Wednesday, October 5, 2016

Rules Without Relationship Are Deadly



Rules Without Relationship Are Deadly

Twenty-Seventh Week of Year II     Thursday    October 6, 2016


The Responsorial Psalm proclaims God  “drawn near” in Jesus: “Blessed be the Lord God of Israel, for he has visited his people” (see Luke 1:68).

Galatians 3: 1-5 is Paul’s proclamation of the “stewardship of freedom.” The Galatians, who had accepted Christianity, were falling into the trap of thinking they had to observe all the Jewish religious customs which the Church had already decided not to impose on Gentile converts.1 Something in us makes us want to find religious security in the faithful observance of a clear set of rules and practices. But the word “faithful” here is in direct contradiction to its root meaning. This focus on rules and observances it not “faith-full” at all. 
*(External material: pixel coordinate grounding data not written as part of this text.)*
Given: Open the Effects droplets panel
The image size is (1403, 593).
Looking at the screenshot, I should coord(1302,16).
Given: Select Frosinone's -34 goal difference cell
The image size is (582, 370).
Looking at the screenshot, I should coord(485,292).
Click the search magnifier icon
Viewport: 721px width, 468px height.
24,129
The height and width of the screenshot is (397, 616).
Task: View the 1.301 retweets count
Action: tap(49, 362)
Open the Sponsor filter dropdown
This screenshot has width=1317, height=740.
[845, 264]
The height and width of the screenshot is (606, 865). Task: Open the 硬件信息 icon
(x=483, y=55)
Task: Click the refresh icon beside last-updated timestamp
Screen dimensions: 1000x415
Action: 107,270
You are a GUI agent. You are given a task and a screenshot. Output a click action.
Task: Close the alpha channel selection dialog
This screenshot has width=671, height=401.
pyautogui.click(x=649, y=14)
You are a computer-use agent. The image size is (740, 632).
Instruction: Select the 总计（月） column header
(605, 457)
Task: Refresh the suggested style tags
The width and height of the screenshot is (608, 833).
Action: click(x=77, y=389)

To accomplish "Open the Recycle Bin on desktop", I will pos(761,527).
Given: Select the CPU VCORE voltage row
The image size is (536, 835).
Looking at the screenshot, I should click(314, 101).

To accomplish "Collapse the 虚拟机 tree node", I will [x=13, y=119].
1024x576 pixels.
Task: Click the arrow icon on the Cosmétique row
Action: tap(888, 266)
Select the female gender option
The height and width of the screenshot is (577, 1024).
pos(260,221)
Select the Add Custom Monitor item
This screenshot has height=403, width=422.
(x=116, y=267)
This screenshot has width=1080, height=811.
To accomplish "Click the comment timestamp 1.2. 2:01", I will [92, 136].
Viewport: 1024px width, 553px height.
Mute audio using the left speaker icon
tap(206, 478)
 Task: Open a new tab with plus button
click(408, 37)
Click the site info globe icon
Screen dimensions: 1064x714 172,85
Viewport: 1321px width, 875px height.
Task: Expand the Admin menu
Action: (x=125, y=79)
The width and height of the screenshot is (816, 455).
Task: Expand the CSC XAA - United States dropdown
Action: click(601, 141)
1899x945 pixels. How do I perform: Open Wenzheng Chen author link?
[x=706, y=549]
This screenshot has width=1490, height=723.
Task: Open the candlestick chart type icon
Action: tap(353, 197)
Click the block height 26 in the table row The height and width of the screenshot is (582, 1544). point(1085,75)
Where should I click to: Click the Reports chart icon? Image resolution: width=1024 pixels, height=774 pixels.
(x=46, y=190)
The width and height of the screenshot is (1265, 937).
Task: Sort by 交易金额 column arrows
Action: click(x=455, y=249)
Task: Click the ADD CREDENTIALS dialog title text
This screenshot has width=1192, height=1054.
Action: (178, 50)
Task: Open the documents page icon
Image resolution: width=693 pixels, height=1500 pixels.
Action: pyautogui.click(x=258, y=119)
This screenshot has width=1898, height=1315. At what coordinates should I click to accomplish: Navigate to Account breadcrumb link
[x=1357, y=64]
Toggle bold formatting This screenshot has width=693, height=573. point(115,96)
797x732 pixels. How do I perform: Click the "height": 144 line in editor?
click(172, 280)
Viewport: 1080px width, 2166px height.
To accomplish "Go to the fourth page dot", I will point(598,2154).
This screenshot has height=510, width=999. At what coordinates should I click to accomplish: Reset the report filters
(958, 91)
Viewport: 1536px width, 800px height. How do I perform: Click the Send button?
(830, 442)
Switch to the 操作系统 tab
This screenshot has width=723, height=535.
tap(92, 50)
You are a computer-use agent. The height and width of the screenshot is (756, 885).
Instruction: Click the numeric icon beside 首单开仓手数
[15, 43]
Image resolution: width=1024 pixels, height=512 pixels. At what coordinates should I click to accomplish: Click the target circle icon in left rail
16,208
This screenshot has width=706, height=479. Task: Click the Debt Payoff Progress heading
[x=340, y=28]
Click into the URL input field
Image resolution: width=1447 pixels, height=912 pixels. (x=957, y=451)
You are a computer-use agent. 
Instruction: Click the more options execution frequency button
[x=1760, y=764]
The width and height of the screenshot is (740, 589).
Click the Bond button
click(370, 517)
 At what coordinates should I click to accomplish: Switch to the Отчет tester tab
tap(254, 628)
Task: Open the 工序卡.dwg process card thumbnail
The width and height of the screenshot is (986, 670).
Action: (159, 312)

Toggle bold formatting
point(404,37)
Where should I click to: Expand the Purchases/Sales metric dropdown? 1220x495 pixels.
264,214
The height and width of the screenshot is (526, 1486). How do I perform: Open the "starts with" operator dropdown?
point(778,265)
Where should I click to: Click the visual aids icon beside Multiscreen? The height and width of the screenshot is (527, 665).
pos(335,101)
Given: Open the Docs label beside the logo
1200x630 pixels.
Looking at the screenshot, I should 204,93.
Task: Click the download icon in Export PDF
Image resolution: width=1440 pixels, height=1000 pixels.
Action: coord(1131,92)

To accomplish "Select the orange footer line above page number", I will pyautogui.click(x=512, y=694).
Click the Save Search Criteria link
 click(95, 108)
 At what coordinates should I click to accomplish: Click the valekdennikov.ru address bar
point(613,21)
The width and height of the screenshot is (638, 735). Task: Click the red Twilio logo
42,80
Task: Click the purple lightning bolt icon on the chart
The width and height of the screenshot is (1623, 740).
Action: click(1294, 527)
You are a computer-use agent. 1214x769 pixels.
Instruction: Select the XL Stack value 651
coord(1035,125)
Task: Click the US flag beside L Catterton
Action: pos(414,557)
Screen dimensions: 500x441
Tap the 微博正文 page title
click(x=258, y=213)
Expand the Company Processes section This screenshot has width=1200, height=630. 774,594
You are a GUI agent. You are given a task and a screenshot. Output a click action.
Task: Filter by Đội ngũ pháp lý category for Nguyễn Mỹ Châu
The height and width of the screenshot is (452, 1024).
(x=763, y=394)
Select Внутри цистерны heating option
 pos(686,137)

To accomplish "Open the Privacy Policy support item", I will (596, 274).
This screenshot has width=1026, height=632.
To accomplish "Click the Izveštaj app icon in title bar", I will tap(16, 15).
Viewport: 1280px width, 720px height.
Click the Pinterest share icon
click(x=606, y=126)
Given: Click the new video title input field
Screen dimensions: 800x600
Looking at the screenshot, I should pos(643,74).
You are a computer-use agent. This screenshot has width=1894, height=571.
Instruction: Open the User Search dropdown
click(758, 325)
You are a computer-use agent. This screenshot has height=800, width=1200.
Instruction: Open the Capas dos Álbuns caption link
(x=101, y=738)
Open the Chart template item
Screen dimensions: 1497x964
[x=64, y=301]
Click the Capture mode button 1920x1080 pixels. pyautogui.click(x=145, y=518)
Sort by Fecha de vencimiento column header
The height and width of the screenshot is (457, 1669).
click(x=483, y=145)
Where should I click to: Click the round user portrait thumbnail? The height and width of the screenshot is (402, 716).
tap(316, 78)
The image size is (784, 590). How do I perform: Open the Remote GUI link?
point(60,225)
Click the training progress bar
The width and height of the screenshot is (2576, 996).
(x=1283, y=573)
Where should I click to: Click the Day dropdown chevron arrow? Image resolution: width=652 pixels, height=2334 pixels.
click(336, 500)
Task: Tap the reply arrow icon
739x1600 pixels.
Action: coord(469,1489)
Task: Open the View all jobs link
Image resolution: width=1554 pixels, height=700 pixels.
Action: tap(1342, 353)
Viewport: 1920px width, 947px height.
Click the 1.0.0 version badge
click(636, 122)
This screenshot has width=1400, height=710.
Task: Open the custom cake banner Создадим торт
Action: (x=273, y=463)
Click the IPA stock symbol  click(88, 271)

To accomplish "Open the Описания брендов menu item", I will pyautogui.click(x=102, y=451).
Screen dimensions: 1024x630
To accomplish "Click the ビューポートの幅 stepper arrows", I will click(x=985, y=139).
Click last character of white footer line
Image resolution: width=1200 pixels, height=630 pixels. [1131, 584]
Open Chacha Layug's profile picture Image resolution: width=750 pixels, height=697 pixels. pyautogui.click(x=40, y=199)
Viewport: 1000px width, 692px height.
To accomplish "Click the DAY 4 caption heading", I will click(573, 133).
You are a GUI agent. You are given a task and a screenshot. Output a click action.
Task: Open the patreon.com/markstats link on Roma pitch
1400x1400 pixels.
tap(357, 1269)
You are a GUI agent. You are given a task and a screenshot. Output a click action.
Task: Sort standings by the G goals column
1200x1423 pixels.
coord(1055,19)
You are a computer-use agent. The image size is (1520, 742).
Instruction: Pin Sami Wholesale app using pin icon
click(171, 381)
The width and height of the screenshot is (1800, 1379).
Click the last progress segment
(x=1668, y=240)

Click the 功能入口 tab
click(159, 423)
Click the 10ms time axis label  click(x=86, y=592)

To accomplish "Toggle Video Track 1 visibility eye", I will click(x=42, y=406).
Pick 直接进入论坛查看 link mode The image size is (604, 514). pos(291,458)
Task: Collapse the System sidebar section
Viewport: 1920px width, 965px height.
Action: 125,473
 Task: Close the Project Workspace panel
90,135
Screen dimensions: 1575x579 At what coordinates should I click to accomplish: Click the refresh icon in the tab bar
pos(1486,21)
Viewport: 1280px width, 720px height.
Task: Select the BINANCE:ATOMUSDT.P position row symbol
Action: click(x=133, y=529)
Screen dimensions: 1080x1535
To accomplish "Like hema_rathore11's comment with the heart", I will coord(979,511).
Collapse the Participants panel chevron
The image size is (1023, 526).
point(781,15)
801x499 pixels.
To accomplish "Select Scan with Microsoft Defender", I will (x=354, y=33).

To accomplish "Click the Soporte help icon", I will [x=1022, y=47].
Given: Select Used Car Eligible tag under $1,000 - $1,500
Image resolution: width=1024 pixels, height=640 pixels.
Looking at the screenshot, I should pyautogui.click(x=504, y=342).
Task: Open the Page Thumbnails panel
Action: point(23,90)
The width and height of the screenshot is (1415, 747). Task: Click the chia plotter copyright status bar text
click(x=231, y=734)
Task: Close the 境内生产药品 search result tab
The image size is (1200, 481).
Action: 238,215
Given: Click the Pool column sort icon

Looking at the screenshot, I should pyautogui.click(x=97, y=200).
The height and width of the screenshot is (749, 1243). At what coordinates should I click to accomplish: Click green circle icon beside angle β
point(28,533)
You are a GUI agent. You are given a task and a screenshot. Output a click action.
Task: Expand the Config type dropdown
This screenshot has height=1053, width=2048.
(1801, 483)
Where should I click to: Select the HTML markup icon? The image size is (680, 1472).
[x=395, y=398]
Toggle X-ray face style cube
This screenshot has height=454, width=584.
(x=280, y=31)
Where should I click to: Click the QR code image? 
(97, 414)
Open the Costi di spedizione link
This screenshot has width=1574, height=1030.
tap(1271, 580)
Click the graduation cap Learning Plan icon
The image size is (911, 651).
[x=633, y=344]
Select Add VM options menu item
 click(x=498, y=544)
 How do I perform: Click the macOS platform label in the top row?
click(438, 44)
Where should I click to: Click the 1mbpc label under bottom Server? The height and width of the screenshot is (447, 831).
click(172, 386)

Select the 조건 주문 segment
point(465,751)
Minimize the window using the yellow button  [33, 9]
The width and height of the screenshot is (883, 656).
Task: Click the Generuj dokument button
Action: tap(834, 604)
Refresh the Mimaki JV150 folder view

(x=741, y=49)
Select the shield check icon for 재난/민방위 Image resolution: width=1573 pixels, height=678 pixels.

It is a very human way of trying to keep God on our side by doing what we think God wants us to do — thinking that his fidelity to us depends on our fidelity to him (again, using the word “fidelity” in a sense that leaves faith, fides, out of the picture). This turns religion into a system, a relationship with God that is essentially a quid pro quo that does not require personal knowledge and love of God at all.

If this sounds exaggerated, ask yourself when you first began to feel you had a “friendship” with Jesus Christ? When did you begin to feel you knew him as a person? That you wanted to do things for him just because you loved him?

You may have had this relationship with him from an early age. But thousands of Christians appear, at least, to “perform their religious duties” just out of a sense of obligation. The old catechisms even spoke of Mass as our “Sunday obligation” and specified just how much of the Mass we had to be present at to “fulfill our obligation.” And many people still focus more on what they have to do to be good Catholics than on whom they are doing it for, or how they need to do it to experience personal intimacy with God.

Law observance alone is not faithful stewardship. To be authentic Christians we need to experience that God has “visited his people.”

The experience of the Holy Spirit was so manifest in the early Church that Paul based his case on it when writing to the Galatians: “Did you receive the Spirit by doing the works of the law or by believing what you heard?” Would that argument work with you?

In Luke 11: 5-13 Jesus bases his teaching on the knowledge he has — and we should have — of God as a person, a friend, a father. “Suppose one of you has a friend….” and “What father among you….”

Our religion, when we live it authentically, is personal interaction with God. This is our heritage. We need to preserve it as faith-full stewards. “Blessed be the Lord God of Israel, for he has visited his people.

1Acts 15: 19-29.

Initiative: Be Christ’s steward. Put personal interaction with him first.